On Wed, Feb 22, 2012 at 12:44 PM, bejoy.had...@gmail.com wrote:

 **
 Hi Mohit
 I'm not an expert in pig and it'd be better using the pig user group for
 pig specific queries. I'd try to help you with some basic trouble shooting
 of the same

 It sounds strange that pig's XML Loader can't load larger XML files that
 consists of multiple blocks. Or is it like, pig is not able to load the
 concatenated files that you are trying with? If that is the case then it
 could be because of some issues since you are just appending multiple xml
 file contents into a single file.

 Pig users can give you some workarounds how they are dealing with loading
 of small xml files that are stored efficiently.

 Regards
 Bejoy K S

 From handheld, Please excuse typos.
 --
 *From: *Mohit Anchlia mohitanch...@gmail.com
 *Date: *Wed, 22 Feb 2012 12:29:26 -0800
 *To: *common-user@hadoop.apache.org; bejoy.had...@gmail.com
 *Subject: *Re: Splitting files on new line using hadoop fs


 On Wed, Feb 22, 2012 at 12:23 PM, bejoy.had...@gmail.com wrote:

 Hi Mohit
AFAIK there is no default mechanism available for the same in
 hadoop.

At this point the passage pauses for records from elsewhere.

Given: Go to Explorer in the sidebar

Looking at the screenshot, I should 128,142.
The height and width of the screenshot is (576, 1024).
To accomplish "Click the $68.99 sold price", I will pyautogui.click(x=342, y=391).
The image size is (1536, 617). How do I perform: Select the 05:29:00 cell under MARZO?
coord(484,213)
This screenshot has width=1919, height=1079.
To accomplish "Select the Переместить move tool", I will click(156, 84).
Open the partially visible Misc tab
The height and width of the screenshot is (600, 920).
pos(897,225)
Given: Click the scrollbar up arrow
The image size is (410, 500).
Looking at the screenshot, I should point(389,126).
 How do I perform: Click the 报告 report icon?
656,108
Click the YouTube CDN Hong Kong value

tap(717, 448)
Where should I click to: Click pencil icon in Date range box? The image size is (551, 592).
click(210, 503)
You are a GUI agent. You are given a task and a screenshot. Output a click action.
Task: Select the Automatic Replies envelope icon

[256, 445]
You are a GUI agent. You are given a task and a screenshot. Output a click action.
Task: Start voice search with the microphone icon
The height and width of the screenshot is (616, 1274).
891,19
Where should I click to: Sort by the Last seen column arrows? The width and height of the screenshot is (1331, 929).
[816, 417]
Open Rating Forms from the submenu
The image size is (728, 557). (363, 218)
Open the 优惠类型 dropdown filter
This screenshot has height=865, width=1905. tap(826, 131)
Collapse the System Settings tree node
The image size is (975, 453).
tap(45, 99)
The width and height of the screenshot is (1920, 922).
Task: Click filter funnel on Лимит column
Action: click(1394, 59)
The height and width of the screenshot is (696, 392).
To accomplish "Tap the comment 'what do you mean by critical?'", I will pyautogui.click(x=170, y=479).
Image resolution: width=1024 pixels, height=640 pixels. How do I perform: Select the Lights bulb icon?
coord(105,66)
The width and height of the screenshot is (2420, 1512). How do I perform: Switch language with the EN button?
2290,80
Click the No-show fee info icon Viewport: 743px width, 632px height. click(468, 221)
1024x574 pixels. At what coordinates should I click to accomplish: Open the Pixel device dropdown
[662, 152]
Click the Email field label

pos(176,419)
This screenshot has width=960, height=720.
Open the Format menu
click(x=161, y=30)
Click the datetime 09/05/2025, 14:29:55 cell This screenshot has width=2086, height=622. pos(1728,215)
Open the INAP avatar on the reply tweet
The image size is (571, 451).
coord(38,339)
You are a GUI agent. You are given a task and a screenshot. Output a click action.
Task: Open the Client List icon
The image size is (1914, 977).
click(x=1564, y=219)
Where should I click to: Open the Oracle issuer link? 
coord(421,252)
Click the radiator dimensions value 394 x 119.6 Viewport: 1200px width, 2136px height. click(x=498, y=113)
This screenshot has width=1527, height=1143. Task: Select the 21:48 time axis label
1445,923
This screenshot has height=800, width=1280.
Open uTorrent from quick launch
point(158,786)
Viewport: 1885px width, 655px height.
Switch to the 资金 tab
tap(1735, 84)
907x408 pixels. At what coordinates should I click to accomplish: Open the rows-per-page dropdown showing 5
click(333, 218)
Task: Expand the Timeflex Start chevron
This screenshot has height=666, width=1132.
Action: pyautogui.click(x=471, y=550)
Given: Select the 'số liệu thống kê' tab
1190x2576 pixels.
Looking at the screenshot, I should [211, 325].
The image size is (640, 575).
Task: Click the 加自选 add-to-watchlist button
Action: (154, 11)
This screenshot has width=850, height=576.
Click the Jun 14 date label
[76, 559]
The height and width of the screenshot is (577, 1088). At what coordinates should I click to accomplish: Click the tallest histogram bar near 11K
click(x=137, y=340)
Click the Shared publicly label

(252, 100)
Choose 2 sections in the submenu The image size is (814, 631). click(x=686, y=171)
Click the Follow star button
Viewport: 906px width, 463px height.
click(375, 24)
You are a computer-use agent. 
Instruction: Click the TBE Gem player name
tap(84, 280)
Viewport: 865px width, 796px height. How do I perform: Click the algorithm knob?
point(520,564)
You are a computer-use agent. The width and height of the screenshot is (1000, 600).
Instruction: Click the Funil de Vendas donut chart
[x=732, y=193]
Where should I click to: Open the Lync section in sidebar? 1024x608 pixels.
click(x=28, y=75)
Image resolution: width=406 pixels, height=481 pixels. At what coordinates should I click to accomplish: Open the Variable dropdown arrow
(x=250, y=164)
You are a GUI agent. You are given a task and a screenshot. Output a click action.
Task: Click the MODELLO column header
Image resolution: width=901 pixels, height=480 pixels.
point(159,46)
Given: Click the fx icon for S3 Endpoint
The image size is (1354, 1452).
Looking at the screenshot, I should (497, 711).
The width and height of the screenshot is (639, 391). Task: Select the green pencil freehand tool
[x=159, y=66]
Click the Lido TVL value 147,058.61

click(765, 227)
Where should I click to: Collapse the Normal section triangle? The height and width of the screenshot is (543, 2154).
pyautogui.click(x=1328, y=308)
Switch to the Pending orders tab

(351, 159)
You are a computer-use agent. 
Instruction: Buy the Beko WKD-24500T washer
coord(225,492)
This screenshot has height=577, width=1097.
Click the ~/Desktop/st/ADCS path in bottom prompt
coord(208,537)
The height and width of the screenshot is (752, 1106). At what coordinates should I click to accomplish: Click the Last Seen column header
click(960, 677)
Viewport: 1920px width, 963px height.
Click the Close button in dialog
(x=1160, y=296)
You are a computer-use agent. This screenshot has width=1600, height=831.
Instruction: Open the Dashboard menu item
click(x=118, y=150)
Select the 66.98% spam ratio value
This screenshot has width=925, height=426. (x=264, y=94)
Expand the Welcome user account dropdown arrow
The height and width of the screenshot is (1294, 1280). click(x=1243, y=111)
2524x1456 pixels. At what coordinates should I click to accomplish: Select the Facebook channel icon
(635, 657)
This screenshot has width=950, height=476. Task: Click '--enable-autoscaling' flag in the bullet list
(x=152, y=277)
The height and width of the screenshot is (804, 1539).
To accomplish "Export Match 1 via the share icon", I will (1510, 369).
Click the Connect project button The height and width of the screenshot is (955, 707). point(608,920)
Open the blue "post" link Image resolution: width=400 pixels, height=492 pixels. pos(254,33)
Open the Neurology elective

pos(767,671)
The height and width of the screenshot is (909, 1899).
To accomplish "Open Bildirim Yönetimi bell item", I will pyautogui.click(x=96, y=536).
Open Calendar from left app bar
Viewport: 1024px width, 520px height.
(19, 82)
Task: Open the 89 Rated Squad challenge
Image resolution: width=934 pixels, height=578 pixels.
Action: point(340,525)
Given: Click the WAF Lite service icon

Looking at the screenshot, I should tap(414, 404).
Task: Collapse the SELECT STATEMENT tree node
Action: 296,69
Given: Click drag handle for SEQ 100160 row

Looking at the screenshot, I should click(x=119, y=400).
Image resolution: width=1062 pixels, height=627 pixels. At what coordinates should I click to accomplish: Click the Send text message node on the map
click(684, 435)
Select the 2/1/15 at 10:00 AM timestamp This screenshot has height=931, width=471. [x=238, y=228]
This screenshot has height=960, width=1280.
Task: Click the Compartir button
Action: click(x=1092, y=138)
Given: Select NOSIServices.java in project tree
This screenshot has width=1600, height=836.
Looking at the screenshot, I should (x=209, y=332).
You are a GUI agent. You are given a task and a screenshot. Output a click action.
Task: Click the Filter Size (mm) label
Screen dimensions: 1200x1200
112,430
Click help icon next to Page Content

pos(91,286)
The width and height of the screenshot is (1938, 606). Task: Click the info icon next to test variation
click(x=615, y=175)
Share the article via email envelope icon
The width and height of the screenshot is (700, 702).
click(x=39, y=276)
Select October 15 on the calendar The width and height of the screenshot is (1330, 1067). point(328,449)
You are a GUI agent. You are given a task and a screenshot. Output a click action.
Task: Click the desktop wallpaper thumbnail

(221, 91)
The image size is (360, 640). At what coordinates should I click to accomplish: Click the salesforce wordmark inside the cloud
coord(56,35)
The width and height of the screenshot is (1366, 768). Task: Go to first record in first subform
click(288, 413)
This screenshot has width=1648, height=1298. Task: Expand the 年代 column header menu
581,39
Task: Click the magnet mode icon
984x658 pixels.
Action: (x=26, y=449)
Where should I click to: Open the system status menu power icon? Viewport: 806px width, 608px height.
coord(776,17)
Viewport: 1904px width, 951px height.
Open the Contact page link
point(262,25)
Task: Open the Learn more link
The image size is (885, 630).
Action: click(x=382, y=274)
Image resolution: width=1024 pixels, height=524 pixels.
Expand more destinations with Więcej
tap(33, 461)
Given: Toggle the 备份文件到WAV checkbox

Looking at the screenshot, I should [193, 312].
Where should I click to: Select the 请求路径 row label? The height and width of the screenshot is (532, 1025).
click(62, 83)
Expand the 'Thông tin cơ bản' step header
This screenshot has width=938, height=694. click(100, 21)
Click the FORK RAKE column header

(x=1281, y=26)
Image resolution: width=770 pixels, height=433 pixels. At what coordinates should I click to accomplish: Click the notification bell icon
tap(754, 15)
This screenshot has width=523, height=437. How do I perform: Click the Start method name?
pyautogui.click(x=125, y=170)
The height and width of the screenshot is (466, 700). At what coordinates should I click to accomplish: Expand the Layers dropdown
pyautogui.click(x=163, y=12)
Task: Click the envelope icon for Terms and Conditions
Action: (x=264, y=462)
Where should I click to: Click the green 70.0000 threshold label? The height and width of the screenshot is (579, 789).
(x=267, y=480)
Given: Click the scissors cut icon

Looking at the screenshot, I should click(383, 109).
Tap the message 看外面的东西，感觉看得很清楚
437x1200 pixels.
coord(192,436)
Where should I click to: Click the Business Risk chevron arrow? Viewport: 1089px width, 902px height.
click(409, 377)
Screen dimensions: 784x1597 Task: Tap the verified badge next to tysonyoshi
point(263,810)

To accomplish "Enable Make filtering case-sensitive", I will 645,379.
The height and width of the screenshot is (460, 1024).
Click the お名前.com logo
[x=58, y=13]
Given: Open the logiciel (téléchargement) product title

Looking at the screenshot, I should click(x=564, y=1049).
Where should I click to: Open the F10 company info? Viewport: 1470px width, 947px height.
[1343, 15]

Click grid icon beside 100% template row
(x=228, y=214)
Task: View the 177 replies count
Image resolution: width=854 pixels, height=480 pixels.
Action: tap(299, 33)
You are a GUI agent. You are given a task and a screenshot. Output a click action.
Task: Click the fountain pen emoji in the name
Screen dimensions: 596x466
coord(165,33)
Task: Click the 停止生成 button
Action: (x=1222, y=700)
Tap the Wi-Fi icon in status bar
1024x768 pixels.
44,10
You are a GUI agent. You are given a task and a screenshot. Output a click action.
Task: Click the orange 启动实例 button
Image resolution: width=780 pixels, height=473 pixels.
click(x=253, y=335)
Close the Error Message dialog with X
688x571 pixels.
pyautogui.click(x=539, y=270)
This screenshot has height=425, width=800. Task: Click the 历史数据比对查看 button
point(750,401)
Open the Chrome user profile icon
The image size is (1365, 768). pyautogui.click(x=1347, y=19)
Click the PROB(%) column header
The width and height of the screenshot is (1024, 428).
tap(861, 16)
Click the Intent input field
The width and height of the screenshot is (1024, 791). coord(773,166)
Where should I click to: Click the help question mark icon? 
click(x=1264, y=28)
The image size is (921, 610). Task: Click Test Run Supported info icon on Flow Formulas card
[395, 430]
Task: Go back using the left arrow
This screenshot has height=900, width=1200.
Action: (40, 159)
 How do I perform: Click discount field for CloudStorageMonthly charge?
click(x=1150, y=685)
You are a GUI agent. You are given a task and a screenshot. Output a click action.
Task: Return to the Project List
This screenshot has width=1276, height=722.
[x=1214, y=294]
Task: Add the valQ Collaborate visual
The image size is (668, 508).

File is split into blocks just based on the configured block size
 during hdfs copy. While processing the file using Mapreduce the record
 reader takes care of the new lines even if a line spans across multiple
 blocks.

 Could you explain more on the use case that demands such a requirement
 while hdfs copy itself?


  I am using pig's XMLLoader in piggybank to read xml files concatenated
 in a text file. But pig script doesn't work when file is big that causes
 hadoop to split the files.

 Any suggestions on how I can make it work? Below is my simple script that
 I would like to enhance, only if it starts working. Please note this works
 for small files.


 register '/root/pig-0.8.1-cdh3u3/contrib/piggybank/java/piggybank.jar'

 raw = LOAD '/examples/testfile5.txt using
 org.apache.pig.piggybank.storage.XMLLoader('abc') as (document:chararray);

 dump raw;


 --Original Message--
 From: Mohit Anchlia
 To: common-user@hadoop.apache.org
 ReplyTo: common-user@hadoop.apache.org
 Subject: Splitting files on new line using hadoop fs
 Sent: Feb 23, 2012 01:45

 How can I copy large text files using hadoop fs such that split occurs
 based on blocks + new lines instead of blocks alone? Is there a way to do
 this?



 Regards
 Bejoy K S

 From handheld, Please excuse typos.